_Stored items_
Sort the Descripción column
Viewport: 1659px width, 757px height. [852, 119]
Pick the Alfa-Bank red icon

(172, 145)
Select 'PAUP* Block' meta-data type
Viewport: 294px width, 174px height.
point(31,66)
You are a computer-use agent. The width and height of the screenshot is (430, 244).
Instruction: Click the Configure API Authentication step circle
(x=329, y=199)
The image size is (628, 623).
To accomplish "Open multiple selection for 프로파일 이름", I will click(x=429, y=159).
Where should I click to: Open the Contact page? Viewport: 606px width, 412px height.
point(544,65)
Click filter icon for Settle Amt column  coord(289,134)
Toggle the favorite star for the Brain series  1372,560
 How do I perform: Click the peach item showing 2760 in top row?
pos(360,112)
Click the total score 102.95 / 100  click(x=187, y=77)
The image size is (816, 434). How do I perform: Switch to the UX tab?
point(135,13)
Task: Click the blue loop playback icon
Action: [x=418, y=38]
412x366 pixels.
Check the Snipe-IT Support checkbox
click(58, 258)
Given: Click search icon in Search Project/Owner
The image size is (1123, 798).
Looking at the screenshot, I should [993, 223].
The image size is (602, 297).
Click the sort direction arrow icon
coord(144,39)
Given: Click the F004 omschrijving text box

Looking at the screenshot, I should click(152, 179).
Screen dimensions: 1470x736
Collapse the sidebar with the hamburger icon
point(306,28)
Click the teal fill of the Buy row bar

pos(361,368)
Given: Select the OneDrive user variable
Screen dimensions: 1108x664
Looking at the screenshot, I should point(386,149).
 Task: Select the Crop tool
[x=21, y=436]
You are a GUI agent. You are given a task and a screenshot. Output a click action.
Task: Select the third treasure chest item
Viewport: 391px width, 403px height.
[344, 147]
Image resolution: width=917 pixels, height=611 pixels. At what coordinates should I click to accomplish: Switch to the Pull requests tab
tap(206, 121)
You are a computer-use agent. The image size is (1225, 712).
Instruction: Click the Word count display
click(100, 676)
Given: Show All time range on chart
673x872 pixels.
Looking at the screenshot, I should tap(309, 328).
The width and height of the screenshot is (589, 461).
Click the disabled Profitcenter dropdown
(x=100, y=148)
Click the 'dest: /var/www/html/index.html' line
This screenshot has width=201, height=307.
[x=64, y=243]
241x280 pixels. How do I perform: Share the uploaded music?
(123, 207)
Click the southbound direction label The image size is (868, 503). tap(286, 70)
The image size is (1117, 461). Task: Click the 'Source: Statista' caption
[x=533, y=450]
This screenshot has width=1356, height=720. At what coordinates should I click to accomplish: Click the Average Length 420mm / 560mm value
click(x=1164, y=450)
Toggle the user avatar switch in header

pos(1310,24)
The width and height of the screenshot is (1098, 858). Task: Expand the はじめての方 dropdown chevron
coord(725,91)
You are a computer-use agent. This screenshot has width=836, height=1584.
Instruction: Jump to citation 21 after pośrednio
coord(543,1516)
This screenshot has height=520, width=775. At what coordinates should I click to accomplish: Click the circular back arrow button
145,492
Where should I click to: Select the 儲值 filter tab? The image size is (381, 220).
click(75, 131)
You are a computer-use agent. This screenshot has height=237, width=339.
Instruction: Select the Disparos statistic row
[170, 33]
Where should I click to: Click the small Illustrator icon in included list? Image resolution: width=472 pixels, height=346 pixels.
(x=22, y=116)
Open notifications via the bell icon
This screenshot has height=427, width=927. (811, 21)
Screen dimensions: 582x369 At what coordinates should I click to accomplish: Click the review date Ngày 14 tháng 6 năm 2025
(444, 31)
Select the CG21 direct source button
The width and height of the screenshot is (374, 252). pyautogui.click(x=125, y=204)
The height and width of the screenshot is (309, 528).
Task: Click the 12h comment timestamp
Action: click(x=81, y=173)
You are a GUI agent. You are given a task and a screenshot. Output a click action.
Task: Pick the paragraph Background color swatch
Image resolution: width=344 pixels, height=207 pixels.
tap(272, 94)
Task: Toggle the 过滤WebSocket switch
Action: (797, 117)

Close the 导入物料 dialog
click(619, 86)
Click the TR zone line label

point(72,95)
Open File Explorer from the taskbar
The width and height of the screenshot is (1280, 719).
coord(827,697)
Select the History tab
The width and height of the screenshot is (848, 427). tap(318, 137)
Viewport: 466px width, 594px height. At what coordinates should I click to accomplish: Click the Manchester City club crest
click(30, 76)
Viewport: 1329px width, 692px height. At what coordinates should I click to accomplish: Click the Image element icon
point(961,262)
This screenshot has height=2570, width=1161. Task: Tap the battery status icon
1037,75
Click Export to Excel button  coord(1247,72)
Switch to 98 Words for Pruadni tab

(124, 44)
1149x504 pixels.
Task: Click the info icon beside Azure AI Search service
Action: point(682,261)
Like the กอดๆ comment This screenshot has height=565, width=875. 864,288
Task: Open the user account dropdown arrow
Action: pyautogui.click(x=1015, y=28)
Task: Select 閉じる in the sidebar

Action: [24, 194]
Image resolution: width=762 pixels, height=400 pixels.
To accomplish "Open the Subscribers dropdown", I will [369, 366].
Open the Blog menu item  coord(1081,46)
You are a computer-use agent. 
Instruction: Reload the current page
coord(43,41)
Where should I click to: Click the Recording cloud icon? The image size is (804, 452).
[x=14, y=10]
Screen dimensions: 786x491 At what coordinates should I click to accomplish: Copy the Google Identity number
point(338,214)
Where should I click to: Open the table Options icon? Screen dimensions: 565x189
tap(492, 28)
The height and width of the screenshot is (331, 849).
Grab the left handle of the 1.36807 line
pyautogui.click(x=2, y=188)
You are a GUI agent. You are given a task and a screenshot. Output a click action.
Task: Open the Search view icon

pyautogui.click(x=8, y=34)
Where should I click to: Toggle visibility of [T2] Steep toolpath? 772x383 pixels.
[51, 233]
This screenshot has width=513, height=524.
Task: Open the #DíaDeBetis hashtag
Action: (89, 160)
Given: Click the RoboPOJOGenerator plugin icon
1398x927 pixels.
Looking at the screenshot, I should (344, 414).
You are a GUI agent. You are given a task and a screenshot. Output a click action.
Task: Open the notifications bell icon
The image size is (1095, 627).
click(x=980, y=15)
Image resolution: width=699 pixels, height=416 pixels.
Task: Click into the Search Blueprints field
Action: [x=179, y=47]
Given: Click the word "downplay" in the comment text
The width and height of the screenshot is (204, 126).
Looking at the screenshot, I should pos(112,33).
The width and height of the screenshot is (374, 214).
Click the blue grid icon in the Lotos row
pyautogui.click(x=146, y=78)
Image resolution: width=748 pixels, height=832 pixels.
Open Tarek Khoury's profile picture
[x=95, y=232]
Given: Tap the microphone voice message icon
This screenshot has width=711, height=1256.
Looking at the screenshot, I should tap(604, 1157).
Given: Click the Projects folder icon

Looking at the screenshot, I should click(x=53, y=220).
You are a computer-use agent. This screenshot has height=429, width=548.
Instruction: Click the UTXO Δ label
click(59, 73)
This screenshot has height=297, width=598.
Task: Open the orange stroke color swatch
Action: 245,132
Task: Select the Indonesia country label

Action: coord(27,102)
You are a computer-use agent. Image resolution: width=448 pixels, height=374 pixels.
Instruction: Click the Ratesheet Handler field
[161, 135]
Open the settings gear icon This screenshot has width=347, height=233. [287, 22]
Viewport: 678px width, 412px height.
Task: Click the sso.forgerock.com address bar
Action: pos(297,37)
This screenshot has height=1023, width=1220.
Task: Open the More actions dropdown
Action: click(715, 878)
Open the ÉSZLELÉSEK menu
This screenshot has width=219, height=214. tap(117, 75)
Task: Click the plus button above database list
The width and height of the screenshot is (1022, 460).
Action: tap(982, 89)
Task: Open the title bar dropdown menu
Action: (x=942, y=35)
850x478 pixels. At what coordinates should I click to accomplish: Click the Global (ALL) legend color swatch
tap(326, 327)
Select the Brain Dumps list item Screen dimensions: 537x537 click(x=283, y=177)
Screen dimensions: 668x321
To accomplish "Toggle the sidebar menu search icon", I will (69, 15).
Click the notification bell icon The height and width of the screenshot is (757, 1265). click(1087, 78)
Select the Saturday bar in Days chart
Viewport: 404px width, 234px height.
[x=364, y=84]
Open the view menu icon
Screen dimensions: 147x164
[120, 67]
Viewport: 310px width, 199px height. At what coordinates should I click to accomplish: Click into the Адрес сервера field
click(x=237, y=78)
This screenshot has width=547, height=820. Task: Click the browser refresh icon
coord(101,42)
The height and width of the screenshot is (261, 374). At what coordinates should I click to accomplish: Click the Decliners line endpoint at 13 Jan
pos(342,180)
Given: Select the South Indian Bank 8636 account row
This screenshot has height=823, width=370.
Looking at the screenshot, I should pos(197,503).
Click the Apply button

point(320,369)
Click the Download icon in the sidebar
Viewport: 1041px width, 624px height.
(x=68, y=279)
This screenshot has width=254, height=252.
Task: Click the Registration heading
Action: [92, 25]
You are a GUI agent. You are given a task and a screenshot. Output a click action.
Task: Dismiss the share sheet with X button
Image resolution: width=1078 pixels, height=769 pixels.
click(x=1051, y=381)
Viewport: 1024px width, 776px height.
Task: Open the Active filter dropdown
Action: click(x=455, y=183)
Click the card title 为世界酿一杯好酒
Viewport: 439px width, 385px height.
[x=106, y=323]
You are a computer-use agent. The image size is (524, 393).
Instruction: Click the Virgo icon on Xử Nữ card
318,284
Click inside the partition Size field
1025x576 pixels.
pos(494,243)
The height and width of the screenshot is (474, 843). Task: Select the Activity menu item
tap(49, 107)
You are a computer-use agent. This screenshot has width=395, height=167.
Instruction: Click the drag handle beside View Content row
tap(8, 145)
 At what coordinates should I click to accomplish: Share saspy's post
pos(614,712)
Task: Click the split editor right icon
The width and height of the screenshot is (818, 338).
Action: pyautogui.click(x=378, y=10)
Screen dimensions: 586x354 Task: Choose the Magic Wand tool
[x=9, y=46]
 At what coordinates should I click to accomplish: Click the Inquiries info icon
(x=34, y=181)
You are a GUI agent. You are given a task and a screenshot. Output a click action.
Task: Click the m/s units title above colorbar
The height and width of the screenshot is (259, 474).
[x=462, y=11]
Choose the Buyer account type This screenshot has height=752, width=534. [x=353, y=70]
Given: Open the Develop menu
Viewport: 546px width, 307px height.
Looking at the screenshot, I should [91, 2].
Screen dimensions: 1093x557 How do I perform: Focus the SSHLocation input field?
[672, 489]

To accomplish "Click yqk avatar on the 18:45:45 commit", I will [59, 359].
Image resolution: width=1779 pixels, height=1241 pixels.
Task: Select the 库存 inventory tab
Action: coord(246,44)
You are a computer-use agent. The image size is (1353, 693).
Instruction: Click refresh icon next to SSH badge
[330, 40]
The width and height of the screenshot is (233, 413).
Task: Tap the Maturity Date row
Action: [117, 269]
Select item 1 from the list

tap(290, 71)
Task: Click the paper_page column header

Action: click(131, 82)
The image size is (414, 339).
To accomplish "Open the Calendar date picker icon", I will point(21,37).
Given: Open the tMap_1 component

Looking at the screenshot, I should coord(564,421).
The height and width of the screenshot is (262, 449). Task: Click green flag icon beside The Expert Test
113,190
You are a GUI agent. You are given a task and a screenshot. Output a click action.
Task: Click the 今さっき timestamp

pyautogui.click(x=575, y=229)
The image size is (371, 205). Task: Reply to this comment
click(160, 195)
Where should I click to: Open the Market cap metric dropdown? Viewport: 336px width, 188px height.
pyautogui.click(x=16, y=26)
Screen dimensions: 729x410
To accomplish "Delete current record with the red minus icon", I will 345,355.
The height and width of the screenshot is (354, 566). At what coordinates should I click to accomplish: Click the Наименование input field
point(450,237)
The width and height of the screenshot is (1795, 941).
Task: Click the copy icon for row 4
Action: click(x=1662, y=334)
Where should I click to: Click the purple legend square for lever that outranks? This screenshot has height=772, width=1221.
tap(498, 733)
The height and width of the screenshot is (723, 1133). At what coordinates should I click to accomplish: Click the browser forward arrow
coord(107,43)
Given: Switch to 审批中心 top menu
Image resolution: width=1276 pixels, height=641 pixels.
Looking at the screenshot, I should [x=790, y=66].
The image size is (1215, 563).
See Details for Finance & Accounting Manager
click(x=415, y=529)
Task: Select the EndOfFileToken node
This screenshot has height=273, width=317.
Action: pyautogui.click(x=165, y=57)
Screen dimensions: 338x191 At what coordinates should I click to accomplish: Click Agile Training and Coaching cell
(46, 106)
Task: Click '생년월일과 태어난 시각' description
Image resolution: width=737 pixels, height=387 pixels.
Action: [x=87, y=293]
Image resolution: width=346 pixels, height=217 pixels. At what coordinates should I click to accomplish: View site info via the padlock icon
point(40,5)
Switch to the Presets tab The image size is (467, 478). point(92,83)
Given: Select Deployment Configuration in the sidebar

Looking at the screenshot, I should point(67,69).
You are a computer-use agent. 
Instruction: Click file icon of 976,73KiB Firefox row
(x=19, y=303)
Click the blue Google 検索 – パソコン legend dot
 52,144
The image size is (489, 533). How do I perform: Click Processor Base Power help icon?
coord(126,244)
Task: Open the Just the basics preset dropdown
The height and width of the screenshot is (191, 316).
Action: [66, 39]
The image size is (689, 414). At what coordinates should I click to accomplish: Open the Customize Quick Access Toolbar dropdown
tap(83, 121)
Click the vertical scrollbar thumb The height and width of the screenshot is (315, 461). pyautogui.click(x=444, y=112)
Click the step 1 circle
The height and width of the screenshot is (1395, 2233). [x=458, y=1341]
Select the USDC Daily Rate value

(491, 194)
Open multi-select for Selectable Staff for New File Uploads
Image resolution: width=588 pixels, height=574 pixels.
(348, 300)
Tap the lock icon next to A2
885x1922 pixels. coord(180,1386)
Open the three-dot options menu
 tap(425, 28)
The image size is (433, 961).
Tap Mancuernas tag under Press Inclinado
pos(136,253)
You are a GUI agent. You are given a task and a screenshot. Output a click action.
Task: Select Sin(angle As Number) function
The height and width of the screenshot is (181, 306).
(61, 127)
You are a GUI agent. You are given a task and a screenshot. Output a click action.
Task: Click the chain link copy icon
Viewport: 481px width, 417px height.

_Work item_
Pick each line holding "computer" out of the entries above and return it.

_Written response_
You are a computer-use agent. The width and height of the screenshot is (430, 244).
You are a computer-use agent. The image size is (1225, 712).
You are a computer-use agent. This screenshot has width=836, height=1584.
You are a computer-use agent. This screenshot has height=237, width=339.
You are a computer-use agent. 
You are a computer-use agent. This screenshot has height=429, width=548.
You are a computer-use agent. Image resolution: width=448 pixels, height=374 pixels.
You are a computer-use agent. The image size is (524, 393).
You are a computer-use agent. This screenshot has width=395, height=167.
You are a computer-use agent. The image size is (1353, 693).
You are a computer-use agent. 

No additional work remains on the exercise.